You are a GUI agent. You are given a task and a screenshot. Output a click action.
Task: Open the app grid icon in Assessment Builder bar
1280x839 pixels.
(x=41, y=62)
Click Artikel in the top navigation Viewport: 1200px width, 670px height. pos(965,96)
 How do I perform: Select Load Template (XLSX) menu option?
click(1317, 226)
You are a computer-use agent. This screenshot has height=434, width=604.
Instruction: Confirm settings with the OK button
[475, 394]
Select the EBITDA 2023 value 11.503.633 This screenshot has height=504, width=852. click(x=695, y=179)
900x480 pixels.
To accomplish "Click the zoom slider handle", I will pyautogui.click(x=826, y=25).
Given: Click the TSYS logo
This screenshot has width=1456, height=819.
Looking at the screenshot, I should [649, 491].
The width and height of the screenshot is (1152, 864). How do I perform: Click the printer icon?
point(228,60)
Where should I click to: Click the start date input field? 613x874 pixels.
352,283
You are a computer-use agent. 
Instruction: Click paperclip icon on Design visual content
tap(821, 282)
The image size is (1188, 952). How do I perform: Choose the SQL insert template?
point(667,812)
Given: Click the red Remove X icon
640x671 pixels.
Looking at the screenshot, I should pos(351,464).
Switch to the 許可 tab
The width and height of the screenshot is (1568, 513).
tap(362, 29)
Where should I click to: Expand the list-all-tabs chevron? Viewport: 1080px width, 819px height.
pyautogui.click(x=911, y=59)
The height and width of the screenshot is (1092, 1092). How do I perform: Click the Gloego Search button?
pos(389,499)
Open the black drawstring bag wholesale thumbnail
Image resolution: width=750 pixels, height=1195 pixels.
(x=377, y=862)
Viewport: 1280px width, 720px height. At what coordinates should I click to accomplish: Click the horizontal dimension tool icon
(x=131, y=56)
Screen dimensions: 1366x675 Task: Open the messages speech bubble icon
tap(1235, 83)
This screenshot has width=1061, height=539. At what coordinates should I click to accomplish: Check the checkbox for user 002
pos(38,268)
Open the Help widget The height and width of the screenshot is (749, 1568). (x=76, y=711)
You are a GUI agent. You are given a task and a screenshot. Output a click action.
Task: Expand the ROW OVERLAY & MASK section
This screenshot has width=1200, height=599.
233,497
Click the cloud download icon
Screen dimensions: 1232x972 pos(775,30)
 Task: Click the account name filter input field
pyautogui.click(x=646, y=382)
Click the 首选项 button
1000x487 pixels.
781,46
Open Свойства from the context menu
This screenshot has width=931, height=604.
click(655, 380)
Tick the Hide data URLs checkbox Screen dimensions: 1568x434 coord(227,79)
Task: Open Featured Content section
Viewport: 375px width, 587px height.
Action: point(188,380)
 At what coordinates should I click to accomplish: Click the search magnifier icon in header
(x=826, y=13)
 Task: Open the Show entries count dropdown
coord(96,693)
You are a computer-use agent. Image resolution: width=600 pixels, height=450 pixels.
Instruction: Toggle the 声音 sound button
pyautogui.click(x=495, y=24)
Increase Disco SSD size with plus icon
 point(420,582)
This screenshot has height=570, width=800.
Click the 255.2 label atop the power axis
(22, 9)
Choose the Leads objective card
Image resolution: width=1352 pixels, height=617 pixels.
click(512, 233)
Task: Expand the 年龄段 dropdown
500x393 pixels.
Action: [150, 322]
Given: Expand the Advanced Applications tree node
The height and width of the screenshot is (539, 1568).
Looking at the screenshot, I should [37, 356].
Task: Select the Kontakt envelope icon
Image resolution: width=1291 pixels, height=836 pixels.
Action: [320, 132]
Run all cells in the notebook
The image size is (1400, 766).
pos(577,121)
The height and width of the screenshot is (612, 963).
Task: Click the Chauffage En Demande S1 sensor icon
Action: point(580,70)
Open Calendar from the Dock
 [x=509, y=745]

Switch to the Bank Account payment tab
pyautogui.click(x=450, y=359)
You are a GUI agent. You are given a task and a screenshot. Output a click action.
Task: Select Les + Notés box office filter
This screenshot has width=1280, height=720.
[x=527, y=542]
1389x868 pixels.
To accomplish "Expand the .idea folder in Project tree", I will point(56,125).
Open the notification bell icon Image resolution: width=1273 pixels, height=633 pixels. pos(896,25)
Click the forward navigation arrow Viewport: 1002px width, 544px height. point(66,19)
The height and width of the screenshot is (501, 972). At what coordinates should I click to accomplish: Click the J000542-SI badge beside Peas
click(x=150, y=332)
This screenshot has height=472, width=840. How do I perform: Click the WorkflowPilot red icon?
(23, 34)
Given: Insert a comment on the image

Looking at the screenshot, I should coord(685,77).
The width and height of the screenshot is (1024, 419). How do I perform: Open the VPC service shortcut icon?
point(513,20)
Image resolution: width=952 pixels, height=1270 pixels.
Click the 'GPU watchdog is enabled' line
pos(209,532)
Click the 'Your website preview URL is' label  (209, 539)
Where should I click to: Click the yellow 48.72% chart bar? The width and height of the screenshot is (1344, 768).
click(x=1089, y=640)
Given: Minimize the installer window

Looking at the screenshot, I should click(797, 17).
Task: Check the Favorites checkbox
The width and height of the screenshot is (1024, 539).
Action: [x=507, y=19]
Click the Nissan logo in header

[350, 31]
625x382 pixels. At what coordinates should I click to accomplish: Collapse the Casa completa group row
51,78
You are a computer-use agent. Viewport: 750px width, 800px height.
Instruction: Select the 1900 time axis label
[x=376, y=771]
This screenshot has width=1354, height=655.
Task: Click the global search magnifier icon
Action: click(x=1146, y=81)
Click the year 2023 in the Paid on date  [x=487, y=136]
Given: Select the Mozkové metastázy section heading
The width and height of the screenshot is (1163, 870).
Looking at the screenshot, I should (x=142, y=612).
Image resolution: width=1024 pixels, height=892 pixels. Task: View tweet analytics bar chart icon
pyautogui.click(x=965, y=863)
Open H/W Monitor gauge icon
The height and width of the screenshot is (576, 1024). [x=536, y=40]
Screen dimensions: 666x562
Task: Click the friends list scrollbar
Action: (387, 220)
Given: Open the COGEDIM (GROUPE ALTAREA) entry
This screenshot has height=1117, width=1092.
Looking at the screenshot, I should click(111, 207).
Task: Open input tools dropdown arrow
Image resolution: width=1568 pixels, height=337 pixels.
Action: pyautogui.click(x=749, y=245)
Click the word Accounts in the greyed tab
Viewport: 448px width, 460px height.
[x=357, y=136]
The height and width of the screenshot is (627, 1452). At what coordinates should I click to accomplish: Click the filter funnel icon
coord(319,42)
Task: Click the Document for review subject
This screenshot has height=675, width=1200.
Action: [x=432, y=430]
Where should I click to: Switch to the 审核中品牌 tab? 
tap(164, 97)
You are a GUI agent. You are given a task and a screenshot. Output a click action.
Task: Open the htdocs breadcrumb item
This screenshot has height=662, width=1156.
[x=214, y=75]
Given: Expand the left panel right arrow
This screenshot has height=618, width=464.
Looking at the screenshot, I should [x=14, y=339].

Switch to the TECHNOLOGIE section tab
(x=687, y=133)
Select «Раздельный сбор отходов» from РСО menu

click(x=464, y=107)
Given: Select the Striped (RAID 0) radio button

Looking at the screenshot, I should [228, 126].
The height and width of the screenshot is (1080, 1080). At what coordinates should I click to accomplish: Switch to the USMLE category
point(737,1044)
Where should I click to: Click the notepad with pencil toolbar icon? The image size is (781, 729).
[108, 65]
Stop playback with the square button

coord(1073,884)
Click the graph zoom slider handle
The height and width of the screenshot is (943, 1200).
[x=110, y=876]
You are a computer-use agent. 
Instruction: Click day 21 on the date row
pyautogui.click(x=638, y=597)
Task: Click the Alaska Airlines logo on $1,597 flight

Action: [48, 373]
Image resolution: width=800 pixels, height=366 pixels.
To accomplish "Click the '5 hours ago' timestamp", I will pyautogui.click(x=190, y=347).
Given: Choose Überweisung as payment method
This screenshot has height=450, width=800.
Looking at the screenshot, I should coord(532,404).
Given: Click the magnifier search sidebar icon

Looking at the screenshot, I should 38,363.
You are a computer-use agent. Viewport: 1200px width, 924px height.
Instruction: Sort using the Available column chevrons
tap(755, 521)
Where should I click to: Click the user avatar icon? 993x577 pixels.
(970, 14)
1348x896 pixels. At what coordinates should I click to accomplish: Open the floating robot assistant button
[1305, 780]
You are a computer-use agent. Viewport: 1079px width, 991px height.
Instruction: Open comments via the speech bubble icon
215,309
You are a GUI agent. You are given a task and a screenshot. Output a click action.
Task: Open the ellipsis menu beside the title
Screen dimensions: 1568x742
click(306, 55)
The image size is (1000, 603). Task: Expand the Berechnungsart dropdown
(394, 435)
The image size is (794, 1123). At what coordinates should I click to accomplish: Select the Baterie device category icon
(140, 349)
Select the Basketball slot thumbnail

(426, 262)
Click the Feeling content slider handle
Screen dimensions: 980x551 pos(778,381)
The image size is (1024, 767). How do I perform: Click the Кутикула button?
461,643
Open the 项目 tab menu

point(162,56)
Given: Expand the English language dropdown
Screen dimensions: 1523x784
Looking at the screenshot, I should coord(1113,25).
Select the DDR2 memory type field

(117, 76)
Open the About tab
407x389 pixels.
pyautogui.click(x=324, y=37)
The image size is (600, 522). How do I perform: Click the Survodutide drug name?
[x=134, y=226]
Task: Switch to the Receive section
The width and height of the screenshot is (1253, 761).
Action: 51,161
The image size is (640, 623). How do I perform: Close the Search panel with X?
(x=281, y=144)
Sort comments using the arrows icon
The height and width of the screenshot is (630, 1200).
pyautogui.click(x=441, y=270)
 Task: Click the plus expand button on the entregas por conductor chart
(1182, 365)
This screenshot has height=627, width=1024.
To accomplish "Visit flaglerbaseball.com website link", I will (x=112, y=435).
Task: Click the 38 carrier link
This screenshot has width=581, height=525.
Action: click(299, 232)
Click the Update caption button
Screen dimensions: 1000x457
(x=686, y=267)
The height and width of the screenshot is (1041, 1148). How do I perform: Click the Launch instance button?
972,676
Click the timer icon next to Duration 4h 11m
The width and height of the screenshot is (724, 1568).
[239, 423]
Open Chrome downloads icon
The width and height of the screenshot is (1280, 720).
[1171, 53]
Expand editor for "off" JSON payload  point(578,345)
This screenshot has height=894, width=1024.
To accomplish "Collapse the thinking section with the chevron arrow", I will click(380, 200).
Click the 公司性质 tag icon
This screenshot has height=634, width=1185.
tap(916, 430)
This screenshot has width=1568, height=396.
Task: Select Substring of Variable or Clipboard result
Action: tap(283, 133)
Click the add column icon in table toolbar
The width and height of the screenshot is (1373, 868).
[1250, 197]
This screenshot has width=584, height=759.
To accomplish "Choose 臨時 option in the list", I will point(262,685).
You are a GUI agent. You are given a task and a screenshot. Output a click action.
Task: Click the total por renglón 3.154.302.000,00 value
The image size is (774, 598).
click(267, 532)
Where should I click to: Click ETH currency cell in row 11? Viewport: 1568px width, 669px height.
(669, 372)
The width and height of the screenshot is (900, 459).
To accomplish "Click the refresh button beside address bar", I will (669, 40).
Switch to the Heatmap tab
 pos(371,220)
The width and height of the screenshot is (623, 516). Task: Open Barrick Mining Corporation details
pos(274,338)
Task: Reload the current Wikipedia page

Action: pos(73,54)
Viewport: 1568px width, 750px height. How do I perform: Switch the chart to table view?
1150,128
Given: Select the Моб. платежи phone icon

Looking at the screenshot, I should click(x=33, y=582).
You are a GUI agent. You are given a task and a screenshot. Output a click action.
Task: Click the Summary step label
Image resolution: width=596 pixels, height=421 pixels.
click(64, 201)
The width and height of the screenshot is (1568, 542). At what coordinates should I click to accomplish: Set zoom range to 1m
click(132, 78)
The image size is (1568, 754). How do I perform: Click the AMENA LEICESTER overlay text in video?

## What is required
What lines in the listing include the string "navigation"? Copy them out.

## Exercise response
Click Artikel in the top navigation Viewport: 1200px width, 670px height. pos(965,96)
Click the forward navigation arrow Viewport: 1002px width, 544px height. point(66,19)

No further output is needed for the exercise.